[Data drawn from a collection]
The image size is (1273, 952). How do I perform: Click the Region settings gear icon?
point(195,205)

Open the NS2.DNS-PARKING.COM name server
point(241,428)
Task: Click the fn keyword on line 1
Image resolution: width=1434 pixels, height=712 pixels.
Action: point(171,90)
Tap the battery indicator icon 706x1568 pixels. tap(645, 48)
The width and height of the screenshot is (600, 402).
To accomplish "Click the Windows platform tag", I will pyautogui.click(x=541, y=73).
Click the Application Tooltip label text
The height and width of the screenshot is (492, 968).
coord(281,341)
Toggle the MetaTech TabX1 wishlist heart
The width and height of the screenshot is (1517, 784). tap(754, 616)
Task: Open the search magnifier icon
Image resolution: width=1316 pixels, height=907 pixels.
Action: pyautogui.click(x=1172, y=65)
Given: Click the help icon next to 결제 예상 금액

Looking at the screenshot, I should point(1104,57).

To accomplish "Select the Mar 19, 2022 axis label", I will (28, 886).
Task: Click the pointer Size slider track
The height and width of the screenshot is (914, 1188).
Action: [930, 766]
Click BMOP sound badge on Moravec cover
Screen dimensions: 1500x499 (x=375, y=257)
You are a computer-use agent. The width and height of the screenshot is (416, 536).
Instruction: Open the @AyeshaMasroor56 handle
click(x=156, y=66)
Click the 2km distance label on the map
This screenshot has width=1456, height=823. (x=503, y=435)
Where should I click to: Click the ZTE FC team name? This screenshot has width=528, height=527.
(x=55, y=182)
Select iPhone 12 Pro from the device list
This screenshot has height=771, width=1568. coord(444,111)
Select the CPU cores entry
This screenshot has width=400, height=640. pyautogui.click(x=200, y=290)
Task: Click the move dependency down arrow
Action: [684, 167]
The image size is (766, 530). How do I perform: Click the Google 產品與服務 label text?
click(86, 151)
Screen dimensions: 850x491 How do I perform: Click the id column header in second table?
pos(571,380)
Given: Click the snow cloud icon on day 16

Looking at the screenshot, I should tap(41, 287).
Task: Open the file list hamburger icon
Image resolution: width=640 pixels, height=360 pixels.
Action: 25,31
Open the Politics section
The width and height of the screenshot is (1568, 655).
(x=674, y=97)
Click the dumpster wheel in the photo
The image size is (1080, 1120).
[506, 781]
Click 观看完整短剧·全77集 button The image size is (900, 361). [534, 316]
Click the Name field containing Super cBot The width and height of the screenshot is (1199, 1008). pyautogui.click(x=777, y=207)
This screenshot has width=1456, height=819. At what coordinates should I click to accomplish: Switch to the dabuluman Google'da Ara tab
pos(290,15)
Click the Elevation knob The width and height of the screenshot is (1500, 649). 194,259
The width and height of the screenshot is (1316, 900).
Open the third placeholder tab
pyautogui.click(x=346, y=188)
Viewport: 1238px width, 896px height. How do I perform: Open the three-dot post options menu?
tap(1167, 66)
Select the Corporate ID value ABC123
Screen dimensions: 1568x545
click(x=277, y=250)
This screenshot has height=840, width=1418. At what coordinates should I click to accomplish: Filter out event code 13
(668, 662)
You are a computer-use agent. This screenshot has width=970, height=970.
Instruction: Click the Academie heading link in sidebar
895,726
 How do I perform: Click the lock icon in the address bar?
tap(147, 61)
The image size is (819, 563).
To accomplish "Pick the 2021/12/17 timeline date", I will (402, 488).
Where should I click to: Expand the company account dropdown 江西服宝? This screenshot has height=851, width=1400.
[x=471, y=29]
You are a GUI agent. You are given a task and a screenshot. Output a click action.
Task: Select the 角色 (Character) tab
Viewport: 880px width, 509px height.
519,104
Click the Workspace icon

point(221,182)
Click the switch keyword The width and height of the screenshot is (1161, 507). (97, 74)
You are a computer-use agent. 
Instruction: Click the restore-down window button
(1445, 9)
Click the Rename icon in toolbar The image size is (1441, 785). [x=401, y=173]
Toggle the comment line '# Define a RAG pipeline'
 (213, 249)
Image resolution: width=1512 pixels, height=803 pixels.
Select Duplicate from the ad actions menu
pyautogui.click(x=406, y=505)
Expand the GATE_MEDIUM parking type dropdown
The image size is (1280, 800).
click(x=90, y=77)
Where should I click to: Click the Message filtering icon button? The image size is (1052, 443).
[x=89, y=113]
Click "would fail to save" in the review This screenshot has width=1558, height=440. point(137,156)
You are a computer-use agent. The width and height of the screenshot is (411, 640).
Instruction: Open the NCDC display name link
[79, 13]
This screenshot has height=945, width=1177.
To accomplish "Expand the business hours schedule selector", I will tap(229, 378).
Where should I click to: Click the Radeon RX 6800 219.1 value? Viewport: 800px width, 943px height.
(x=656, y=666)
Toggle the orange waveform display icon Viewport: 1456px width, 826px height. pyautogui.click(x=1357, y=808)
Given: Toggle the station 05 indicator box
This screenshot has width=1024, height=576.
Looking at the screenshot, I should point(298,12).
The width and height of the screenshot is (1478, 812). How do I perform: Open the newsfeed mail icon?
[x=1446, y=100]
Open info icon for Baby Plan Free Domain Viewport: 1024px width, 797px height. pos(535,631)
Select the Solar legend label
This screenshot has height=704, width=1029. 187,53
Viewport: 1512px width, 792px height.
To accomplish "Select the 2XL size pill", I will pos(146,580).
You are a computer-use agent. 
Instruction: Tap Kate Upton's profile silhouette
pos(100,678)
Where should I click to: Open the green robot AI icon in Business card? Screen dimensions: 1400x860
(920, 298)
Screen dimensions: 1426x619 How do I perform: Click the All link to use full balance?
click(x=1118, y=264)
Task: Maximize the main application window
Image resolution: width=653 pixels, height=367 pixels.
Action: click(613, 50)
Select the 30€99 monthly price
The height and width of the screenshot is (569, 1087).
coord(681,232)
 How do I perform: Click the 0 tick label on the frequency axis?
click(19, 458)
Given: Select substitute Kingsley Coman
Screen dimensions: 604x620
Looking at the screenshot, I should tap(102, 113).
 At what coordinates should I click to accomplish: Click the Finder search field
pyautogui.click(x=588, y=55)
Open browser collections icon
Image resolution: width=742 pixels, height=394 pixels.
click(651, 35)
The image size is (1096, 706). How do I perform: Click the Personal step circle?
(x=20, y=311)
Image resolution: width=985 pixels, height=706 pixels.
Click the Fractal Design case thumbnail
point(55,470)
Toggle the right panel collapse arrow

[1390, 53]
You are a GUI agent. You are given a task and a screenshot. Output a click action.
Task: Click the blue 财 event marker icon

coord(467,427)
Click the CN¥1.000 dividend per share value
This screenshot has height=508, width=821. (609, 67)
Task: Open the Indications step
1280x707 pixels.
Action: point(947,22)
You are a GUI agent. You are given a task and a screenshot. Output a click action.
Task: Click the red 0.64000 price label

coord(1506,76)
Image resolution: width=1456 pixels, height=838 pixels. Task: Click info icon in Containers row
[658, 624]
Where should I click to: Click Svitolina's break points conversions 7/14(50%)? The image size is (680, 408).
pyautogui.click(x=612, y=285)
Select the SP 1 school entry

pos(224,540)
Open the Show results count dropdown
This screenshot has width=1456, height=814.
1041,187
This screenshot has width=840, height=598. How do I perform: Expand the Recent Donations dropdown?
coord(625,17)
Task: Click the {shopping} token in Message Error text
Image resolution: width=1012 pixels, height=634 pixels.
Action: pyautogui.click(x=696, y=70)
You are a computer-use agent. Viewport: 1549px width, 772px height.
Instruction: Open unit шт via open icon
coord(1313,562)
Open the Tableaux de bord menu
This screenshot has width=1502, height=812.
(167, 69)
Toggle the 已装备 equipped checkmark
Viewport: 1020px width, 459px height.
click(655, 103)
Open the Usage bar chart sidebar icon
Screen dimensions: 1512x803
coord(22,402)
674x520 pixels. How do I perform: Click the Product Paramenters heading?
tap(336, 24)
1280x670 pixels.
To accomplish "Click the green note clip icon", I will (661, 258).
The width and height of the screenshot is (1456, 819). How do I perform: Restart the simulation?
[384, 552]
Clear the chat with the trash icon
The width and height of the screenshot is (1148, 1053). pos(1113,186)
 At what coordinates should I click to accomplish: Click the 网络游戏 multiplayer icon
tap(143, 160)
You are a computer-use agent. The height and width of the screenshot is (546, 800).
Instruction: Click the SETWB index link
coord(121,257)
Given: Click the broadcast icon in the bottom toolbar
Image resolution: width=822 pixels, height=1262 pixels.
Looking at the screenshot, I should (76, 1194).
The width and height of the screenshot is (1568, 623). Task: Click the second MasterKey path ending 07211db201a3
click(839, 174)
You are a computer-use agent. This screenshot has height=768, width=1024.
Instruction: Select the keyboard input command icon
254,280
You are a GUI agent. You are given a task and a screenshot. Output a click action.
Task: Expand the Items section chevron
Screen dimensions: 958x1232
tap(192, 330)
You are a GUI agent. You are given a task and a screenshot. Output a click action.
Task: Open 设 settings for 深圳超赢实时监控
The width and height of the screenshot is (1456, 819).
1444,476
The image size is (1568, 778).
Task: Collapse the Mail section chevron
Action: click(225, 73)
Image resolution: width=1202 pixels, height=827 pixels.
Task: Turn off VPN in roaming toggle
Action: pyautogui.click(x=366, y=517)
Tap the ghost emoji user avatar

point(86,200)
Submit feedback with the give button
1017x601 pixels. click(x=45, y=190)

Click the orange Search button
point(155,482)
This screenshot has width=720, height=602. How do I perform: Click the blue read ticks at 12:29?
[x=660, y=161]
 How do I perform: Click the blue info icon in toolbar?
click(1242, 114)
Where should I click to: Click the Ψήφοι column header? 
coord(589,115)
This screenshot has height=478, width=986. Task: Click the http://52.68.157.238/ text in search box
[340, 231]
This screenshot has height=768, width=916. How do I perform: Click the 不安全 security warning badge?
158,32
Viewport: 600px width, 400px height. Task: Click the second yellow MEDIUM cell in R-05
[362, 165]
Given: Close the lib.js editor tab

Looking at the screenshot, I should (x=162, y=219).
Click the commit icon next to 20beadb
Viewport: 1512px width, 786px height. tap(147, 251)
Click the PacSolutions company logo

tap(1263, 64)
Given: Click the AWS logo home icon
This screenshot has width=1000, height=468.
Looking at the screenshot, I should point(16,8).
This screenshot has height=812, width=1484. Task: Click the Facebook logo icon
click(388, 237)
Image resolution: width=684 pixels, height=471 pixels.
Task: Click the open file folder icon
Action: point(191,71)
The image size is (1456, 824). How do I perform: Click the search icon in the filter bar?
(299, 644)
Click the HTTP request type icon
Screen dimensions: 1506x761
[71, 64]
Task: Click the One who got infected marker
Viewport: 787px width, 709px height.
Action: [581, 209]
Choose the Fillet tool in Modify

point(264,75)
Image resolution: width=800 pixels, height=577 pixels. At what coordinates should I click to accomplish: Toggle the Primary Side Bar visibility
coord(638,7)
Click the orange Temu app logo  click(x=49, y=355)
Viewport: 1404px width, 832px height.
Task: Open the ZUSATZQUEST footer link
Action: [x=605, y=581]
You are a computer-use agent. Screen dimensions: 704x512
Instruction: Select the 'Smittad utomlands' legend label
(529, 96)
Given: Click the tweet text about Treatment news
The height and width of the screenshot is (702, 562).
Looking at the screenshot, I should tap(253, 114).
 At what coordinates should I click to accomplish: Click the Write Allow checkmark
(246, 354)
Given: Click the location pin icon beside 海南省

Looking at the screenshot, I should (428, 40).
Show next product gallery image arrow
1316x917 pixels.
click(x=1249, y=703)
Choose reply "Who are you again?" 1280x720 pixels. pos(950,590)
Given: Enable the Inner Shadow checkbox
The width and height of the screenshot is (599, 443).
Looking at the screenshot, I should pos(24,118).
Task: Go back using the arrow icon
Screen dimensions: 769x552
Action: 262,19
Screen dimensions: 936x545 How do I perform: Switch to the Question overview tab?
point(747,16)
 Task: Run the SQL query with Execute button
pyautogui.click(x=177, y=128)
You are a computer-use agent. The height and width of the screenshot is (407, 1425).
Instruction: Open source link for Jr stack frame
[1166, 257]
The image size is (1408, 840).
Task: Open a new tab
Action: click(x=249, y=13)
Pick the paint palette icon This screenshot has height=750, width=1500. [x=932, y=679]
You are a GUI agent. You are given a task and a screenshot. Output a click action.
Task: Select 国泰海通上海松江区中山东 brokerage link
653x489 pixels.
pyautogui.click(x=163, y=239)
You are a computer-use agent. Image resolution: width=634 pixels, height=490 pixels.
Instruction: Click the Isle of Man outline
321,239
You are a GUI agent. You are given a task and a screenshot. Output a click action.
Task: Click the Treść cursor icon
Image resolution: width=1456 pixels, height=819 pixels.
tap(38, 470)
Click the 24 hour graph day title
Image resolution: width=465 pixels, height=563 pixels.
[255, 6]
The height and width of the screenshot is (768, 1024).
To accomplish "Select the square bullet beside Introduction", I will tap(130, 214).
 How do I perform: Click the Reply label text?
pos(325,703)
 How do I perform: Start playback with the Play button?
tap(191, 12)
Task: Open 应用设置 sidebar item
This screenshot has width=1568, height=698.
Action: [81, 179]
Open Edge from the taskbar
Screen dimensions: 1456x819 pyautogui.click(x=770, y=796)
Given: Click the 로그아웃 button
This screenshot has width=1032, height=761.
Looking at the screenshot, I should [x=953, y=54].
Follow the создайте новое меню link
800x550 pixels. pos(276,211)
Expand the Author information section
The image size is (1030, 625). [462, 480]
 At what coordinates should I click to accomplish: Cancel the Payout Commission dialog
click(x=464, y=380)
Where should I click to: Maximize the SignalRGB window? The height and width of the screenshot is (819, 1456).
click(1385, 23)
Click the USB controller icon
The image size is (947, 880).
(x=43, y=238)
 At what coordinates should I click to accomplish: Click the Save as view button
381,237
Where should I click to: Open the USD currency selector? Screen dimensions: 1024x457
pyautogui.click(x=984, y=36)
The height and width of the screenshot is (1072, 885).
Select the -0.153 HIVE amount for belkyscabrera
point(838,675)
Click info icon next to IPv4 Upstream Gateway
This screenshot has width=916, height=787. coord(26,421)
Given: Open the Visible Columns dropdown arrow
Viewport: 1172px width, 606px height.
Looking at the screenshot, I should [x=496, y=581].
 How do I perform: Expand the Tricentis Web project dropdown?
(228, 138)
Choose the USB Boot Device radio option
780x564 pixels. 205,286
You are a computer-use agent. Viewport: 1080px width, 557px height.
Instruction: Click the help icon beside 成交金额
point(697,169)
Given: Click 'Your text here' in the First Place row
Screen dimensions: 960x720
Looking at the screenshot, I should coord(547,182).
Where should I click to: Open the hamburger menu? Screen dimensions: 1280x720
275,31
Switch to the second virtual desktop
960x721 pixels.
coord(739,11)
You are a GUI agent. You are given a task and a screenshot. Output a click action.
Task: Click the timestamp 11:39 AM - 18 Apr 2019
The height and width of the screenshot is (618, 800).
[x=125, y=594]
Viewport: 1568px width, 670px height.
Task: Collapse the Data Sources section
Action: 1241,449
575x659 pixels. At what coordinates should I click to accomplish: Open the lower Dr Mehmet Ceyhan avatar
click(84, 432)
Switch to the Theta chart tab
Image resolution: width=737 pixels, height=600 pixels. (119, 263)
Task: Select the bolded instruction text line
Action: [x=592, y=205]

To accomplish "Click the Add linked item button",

*Set problem*
Write out word for word the lines from the start of the data above through the line that contains "Looking at the screenshot, I should point(1104,57).", including that line.

*Complete output*
The image size is (1273, 952). How do I perform: Click the Region settings gear icon?
point(195,205)

Open the NS2.DNS-PARKING.COM name server
point(241,428)
Task: Click the fn keyword on line 1
Image resolution: width=1434 pixels, height=712 pixels.
Action: point(171,90)
Tap the battery indicator icon 706x1568 pixels. tap(645, 48)
The width and height of the screenshot is (600, 402).
To accomplish "Click the Windows platform tag", I will pyautogui.click(x=541, y=73).
Click the Application Tooltip label text
The height and width of the screenshot is (492, 968).
coord(281,341)
Toggle the MetaTech TabX1 wishlist heart
The width and height of the screenshot is (1517, 784). tap(754, 616)
Task: Open the search magnifier icon
Image resolution: width=1316 pixels, height=907 pixels.
Action: pyautogui.click(x=1172, y=65)
Given: Click the help icon next to 결제 예상 금액

Looking at the screenshot, I should point(1104,57).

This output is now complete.